[[ Supplied records open ]]
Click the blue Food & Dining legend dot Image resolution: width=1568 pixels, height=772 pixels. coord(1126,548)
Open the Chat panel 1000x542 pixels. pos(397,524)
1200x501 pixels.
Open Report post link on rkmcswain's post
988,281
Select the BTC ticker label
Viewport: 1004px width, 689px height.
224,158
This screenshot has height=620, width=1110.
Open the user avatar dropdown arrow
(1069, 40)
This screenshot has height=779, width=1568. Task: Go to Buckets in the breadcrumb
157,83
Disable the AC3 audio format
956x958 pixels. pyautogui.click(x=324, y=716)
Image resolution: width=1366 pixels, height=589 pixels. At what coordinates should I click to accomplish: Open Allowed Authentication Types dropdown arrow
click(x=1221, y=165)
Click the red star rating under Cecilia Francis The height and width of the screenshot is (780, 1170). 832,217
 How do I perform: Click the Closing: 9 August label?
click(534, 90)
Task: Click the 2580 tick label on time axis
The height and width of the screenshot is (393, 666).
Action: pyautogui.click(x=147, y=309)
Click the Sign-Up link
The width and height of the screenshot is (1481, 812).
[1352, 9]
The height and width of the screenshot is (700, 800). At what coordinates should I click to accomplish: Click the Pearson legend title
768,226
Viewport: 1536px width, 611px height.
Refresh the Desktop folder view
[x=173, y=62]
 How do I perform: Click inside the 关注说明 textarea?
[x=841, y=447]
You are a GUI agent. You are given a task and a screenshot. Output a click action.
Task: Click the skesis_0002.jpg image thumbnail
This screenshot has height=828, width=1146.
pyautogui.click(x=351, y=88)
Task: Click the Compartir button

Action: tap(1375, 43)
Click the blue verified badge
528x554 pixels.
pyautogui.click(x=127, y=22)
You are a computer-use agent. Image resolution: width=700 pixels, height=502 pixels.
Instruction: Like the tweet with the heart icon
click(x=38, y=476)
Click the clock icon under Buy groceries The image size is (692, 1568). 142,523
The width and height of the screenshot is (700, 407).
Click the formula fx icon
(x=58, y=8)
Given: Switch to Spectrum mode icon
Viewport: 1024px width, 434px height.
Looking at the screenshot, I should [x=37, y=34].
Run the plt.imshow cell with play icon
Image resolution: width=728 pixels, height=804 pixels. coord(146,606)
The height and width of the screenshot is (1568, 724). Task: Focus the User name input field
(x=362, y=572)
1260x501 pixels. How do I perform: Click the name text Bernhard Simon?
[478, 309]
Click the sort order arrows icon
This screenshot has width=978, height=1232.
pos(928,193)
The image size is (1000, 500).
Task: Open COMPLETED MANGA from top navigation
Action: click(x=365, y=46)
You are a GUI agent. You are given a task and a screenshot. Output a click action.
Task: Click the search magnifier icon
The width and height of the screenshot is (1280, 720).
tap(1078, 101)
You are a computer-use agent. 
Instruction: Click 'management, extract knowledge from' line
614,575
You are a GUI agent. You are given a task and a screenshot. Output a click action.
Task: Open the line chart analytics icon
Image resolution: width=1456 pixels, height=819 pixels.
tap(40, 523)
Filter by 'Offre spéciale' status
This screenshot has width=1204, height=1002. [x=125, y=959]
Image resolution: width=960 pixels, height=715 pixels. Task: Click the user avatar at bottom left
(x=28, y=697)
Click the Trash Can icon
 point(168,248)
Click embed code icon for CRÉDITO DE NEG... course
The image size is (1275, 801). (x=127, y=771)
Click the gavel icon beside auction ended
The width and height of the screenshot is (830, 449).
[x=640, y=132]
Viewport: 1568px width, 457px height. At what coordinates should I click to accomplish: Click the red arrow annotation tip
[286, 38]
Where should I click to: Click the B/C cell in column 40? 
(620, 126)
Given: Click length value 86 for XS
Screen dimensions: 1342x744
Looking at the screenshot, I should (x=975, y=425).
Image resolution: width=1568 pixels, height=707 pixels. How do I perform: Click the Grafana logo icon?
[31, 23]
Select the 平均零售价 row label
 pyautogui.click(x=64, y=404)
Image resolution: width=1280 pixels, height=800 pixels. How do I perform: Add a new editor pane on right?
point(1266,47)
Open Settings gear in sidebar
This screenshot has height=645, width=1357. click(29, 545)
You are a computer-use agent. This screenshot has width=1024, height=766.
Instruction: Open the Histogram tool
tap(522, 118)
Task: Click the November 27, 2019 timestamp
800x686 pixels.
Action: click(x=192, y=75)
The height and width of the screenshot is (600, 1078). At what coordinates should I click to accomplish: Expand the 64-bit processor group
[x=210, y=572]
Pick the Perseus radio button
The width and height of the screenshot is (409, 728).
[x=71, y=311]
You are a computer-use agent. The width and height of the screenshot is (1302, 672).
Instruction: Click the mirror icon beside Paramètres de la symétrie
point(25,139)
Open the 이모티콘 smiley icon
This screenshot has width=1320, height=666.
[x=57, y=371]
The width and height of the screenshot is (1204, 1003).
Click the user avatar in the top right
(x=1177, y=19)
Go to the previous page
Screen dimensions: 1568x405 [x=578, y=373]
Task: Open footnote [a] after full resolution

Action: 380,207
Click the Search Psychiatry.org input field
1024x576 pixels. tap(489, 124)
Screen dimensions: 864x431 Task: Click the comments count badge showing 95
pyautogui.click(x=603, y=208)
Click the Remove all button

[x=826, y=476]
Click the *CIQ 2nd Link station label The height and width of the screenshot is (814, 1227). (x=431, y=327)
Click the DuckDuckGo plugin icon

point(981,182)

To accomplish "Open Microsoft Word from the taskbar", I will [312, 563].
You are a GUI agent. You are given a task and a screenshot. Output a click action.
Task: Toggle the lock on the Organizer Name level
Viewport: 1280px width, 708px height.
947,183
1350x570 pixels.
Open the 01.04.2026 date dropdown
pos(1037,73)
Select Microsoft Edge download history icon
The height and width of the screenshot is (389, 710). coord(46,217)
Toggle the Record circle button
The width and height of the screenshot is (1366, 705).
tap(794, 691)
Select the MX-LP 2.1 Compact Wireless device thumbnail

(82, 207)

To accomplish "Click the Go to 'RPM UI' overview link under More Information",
[[ Supplied records closed ]]
• [Work task]: All lines above that hold the string "computer" should be copied.

• [Result of the exercise]:
You are a computer-use agent. Image resolution: width=700 pixels, height=502 pixels.
You are a computer-use agent. 
You are a computer-use agent. This screenshot has width=1024, height=766.
You are a computer-use agent. The width and height of the screenshot is (1302, 672).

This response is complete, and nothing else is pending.